Task description:
Below this line is the material. Write out only its lines from the one containing "Open the SFIV" through the one containing "1000x655 pixels.", both kept, exactly.

________

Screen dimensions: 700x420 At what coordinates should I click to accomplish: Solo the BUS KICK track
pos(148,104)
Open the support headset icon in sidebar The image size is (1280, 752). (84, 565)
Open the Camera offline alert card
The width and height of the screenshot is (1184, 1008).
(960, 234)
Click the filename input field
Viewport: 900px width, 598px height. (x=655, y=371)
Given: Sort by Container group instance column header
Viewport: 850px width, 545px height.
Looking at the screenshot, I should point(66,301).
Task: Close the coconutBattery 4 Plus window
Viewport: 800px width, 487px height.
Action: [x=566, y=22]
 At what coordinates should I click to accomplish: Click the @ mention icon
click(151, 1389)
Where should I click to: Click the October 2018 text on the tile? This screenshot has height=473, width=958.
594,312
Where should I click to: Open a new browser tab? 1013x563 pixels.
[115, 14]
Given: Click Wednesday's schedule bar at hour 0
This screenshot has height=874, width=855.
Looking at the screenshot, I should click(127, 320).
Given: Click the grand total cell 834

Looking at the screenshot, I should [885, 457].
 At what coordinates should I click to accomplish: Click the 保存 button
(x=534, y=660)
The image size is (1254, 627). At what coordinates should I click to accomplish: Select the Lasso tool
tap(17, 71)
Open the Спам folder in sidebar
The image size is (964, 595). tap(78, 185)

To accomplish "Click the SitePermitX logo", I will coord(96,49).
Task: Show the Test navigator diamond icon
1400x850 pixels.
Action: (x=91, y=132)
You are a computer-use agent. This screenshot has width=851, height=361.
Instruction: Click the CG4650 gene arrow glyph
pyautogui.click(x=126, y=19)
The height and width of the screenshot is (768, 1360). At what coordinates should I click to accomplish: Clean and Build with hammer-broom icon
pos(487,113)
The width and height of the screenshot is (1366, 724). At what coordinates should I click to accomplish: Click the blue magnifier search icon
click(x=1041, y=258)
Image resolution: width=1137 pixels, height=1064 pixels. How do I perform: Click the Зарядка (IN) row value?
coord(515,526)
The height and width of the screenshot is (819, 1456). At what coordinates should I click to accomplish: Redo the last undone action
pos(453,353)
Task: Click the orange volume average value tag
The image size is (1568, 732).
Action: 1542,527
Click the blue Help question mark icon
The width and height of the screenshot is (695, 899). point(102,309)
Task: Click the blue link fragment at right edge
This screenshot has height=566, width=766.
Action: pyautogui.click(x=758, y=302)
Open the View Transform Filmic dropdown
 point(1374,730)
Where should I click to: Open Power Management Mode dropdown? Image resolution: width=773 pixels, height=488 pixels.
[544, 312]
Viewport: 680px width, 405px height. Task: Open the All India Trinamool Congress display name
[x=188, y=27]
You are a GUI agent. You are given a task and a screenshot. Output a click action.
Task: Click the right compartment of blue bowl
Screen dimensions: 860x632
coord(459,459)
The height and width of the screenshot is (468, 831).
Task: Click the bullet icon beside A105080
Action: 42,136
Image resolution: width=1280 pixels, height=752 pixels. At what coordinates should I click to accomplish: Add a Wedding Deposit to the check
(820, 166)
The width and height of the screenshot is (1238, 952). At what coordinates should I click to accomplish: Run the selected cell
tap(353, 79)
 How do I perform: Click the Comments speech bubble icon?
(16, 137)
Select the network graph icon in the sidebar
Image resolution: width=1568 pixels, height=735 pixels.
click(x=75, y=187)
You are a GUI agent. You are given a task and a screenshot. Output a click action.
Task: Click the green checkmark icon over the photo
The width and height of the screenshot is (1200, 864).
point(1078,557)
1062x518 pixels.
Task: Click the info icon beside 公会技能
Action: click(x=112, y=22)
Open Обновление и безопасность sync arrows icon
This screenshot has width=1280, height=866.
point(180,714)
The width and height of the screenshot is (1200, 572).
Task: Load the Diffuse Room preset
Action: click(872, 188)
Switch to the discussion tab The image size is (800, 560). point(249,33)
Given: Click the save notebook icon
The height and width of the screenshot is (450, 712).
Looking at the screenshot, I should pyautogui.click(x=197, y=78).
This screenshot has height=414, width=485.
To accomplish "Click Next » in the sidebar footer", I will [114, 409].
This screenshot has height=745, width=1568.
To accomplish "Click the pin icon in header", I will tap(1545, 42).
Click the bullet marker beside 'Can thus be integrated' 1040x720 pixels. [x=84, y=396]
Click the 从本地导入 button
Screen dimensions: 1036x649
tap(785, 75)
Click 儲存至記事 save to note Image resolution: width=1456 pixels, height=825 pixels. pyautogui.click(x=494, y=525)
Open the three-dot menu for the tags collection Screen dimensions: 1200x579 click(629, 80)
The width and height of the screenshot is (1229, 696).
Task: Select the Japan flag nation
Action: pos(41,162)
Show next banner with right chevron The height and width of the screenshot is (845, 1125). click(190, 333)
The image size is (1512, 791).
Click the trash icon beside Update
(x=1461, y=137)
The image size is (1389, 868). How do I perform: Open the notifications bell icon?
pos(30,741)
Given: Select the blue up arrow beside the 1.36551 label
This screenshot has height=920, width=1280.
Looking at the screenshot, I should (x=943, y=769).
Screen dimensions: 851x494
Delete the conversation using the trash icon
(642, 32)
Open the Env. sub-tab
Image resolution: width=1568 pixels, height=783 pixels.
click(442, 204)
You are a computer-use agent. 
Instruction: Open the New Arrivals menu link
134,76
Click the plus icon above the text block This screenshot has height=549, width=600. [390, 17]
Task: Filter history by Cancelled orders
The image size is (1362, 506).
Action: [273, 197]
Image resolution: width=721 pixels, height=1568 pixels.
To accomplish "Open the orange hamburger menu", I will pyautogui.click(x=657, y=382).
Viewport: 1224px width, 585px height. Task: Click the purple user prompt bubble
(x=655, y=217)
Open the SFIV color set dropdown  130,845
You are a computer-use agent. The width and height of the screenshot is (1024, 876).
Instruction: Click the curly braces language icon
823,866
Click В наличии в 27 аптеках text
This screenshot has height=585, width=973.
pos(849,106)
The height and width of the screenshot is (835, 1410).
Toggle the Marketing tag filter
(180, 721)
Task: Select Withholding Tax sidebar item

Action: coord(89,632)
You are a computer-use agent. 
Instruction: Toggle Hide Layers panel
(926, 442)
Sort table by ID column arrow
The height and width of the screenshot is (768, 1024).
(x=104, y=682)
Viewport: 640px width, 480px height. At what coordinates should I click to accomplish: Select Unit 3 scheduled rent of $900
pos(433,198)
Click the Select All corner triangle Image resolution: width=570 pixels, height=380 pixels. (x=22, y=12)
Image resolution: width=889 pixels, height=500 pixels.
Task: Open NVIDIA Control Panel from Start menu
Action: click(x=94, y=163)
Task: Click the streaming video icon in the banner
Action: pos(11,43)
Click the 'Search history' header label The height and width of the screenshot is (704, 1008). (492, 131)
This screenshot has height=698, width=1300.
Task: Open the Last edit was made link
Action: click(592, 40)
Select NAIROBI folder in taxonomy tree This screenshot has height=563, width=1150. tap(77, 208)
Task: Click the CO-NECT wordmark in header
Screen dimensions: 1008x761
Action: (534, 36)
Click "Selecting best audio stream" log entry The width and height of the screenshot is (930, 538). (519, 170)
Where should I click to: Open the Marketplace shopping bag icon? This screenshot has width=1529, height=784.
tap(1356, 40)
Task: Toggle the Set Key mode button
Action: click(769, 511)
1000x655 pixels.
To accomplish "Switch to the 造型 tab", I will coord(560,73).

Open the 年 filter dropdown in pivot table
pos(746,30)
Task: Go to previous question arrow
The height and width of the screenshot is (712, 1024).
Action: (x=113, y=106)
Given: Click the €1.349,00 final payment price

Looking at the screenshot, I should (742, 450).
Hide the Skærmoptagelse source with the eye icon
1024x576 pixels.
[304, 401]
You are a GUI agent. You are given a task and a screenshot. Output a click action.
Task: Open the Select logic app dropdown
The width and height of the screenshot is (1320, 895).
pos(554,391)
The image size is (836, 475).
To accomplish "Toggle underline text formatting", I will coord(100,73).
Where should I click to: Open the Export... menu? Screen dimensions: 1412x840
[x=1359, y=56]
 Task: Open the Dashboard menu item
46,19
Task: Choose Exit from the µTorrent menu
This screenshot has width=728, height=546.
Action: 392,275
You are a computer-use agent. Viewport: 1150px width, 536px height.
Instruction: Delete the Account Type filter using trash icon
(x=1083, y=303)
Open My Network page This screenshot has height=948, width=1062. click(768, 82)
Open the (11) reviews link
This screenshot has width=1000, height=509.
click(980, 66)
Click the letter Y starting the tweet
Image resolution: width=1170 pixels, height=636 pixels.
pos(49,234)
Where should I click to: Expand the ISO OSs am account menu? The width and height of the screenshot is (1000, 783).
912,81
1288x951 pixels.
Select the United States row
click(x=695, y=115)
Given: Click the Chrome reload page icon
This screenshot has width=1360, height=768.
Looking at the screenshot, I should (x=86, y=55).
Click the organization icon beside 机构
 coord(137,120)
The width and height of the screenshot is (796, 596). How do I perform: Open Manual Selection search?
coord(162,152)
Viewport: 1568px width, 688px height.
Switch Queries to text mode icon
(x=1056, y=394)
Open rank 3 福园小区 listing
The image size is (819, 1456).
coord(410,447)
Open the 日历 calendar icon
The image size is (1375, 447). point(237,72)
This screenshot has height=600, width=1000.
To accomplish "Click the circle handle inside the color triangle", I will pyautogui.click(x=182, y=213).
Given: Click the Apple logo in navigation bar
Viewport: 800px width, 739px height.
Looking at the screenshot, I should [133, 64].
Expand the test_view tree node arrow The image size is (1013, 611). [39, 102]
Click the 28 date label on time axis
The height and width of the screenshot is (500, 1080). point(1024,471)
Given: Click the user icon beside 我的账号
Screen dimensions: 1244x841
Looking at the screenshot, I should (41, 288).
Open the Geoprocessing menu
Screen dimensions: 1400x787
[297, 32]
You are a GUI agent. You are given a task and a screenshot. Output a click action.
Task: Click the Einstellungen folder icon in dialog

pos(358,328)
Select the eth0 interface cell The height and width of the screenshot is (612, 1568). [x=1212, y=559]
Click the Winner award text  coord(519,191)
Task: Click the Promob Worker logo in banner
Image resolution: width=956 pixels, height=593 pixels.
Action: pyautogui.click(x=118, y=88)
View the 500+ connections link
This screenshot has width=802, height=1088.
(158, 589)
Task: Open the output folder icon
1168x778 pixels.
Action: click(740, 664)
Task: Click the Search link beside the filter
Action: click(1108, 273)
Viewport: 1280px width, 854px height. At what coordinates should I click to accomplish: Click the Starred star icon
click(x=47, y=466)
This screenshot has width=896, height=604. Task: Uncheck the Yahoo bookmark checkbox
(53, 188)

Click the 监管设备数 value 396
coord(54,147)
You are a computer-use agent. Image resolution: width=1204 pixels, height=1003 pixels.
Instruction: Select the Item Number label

________

Solved problem:
Open the SFIV color set dropdown  130,845
You are a computer-use agent. The width and height of the screenshot is (1024, 876).
Instruction: Click the curly braces language icon
823,866
Click В наличии в 27 аптеках text
This screenshot has height=585, width=973.
pos(849,106)
The height and width of the screenshot is (835, 1410).
Toggle the Marketing tag filter
(180, 721)
Task: Select Withholding Tax sidebar item

Action: coord(89,632)
You are a computer-use agent. 
Instruction: Toggle Hide Layers panel
(926, 442)
Sort table by ID column arrow
The height and width of the screenshot is (768, 1024).
(x=104, y=682)
Viewport: 640px width, 480px height. At what coordinates should I click to accomplish: Select Unit 3 scheduled rent of $900
pos(433,198)
Click the Select All corner triangle Image resolution: width=570 pixels, height=380 pixels. (x=22, y=12)
Image resolution: width=889 pixels, height=500 pixels.
Task: Open NVIDIA Control Panel from Start menu
Action: click(x=94, y=163)
Task: Click the streaming video icon in the banner
Action: pos(11,43)
Click the 'Search history' header label The height and width of the screenshot is (704, 1008). (492, 131)
This screenshot has height=698, width=1300.
Task: Open the Last edit was made link
Action: click(592, 40)
Select NAIROBI folder in taxonomy tree This screenshot has height=563, width=1150. tap(77, 208)
Task: Click the CO-NECT wordmark in header
Screen dimensions: 1008x761
Action: (534, 36)
Click "Selecting best audio stream" log entry The width and height of the screenshot is (930, 538). (519, 170)
Where should I click to: Open the Marketplace shopping bag icon? This screenshot has width=1529, height=784.
tap(1356, 40)
Task: Toggle the Set Key mode button
Action: click(769, 511)
1000x655 pixels.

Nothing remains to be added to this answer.